## Directions
Transcribe each line below word for word.

## Exercise materials
= = = =

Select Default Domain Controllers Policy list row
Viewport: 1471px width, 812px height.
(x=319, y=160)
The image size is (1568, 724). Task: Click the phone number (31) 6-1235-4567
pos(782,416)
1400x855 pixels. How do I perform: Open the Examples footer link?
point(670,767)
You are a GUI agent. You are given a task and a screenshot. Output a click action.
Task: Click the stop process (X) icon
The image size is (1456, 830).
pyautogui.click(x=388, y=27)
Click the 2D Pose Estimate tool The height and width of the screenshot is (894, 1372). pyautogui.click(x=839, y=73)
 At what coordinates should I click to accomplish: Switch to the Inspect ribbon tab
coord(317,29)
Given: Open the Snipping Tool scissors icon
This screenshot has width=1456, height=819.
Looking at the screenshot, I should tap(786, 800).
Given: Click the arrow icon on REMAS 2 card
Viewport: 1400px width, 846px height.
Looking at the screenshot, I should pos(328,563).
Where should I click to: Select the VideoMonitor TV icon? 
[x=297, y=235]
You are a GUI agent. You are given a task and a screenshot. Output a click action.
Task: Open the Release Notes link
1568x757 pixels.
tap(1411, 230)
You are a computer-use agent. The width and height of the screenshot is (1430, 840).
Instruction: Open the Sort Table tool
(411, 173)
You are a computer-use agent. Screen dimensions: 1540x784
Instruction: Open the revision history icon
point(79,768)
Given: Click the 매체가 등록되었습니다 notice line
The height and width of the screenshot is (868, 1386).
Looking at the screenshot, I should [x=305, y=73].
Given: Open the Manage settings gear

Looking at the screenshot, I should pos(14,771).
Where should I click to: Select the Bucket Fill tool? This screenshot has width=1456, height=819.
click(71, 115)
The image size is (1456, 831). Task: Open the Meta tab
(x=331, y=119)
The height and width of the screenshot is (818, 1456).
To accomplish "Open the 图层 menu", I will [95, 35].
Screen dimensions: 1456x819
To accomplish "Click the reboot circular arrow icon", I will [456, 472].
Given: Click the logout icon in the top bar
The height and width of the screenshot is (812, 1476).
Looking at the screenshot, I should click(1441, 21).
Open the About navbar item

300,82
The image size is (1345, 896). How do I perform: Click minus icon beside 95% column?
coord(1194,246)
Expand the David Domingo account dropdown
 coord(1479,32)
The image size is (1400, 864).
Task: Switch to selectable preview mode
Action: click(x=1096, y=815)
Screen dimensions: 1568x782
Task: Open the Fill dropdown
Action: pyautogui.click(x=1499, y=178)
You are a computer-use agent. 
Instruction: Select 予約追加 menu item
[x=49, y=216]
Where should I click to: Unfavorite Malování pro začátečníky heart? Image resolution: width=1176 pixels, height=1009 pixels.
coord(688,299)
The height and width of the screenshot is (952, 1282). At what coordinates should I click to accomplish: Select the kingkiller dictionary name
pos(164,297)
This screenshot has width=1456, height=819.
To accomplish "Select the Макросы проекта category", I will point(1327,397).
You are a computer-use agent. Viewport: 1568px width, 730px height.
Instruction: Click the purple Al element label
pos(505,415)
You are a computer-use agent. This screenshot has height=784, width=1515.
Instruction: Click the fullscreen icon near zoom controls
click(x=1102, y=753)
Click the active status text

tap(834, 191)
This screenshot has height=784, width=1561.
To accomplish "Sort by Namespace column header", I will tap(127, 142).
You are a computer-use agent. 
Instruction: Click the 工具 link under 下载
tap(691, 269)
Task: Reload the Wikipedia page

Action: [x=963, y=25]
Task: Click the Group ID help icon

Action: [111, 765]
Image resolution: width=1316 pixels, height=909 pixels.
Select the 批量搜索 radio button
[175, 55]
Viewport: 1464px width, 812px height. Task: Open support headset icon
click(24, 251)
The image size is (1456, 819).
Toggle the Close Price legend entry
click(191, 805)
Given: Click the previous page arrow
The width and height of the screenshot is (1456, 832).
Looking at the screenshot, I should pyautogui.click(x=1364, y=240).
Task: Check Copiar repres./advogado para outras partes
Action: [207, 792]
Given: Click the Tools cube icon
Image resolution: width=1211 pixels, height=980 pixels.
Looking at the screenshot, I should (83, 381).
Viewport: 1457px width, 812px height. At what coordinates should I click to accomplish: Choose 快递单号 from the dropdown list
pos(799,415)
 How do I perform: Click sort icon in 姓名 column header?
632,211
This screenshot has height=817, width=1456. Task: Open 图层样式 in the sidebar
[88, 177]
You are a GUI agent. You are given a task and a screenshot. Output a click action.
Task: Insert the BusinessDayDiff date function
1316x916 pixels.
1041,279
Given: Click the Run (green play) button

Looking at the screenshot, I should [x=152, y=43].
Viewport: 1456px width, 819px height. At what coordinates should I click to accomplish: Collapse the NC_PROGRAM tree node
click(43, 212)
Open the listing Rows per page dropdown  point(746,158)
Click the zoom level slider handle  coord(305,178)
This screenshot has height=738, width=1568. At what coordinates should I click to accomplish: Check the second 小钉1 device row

= = = =

## Answer box
Select Default Domain Controllers Policy list row
Viewport: 1471px width, 812px height.
(x=319, y=160)
The image size is (1568, 724). Task: Click the phone number (31) 6-1235-4567
pos(782,416)
1400x855 pixels. How do I perform: Open the Examples footer link?
point(670,767)
You are a GUI agent. You are given a task and a screenshot. Output a click action.
Task: Click the stop process (X) icon
The image size is (1456, 830).
pyautogui.click(x=388, y=27)
Click the 2D Pose Estimate tool The height and width of the screenshot is (894, 1372). pyautogui.click(x=839, y=73)
 At what coordinates should I click to accomplish: Switch to the Inspect ribbon tab
coord(317,29)
Given: Open the Snipping Tool scissors icon
This screenshot has width=1456, height=819.
Looking at the screenshot, I should tap(786, 800).
Given: Click the arrow icon on REMAS 2 card
Viewport: 1400px width, 846px height.
Looking at the screenshot, I should pos(328,563).
Where should I click to: Select the VideoMonitor TV icon? 
[x=297, y=235]
You are a GUI agent. You are given a task and a screenshot. Output a click action.
Task: Open the Release Notes link
1568x757 pixels.
tap(1411, 230)
You are a computer-use agent. The width and height of the screenshot is (1430, 840).
Instruction: Open the Sort Table tool
(411, 173)
You are a computer-use agent. Screen dimensions: 1540x784
Instruction: Open the revision history icon
point(79,768)
Given: Click the 매체가 등록되었습니다 notice line
The height and width of the screenshot is (868, 1386).
Looking at the screenshot, I should [x=305, y=73].
Given: Open the Manage settings gear

Looking at the screenshot, I should pos(14,771).
Where should I click to: Select the Bucket Fill tool? This screenshot has width=1456, height=819.
click(71, 115)
The image size is (1456, 831). Task: Open the Meta tab
(x=331, y=119)
The height and width of the screenshot is (818, 1456).
To accomplish "Open the 图层 menu", I will [95, 35].
Screen dimensions: 1456x819
To accomplish "Click the reboot circular arrow icon", I will [456, 472].
Given: Click the logout icon in the top bar
The height and width of the screenshot is (812, 1476).
Looking at the screenshot, I should click(1441, 21).
Open the About navbar item

300,82
The image size is (1345, 896). How do I perform: Click minus icon beside 95% column?
coord(1194,246)
Expand the David Domingo account dropdown
 coord(1479,32)
The image size is (1400, 864).
Task: Switch to selectable preview mode
Action: click(x=1096, y=815)
Screen dimensions: 1568x782
Task: Open the Fill dropdown
Action: pyautogui.click(x=1499, y=178)
You are a computer-use agent. 
Instruction: Select 予約追加 menu item
[x=49, y=216]
Where should I click to: Unfavorite Malování pro začátečníky heart? Image resolution: width=1176 pixels, height=1009 pixels.
coord(688,299)
The height and width of the screenshot is (952, 1282). At what coordinates should I click to accomplish: Select the kingkiller dictionary name
pos(164,297)
This screenshot has width=1456, height=819.
To accomplish "Select the Макросы проекта category", I will point(1327,397).
You are a computer-use agent. Viewport: 1568px width, 730px height.
Instruction: Click the purple Al element label
pos(505,415)
You are a computer-use agent. This screenshot has height=784, width=1515.
Instruction: Click the fullscreen icon near zoom controls
click(x=1102, y=753)
Click the active status text

tap(834, 191)
This screenshot has height=784, width=1561.
To accomplish "Sort by Namespace column header", I will tap(127, 142).
You are a computer-use agent. 
Instruction: Click the 工具 link under 下载
tap(691, 269)
Task: Reload the Wikipedia page

Action: [x=963, y=25]
Task: Click the Group ID help icon

Action: [111, 765]
Image resolution: width=1316 pixels, height=909 pixels.
Select the 批量搜索 radio button
[175, 55]
Viewport: 1464px width, 812px height. Task: Open support headset icon
click(24, 251)
The image size is (1456, 819).
Toggle the Close Price legend entry
click(191, 805)
Given: Click the previous page arrow
The width and height of the screenshot is (1456, 832).
Looking at the screenshot, I should pyautogui.click(x=1364, y=240).
Task: Check Copiar repres./advogado para outras partes
Action: [207, 792]
Given: Click the Tools cube icon
Image resolution: width=1211 pixels, height=980 pixels.
Looking at the screenshot, I should (83, 381).
Viewport: 1457px width, 812px height. At what coordinates should I click to accomplish: Choose 快递单号 from the dropdown list
pos(799,415)
 How do I perform: Click sort icon in 姓名 column header?
632,211
This screenshot has height=817, width=1456. Task: Open 图层样式 in the sidebar
[88, 177]
You are a GUI agent. You are given a task and a screenshot. Output a click action.
Task: Insert the BusinessDayDiff date function
1316x916 pixels.
1041,279
Given: Click the Run (green play) button

Looking at the screenshot, I should [x=152, y=43].
Viewport: 1456px width, 819px height. At what coordinates should I click to accomplish: Collapse the NC_PROGRAM tree node
click(43, 212)
Open the listing Rows per page dropdown  point(746,158)
Click the zoom level slider handle  coord(305,178)
This screenshot has height=738, width=1568. At what coordinates should I click to accomplish: Check the second 小钉1 device row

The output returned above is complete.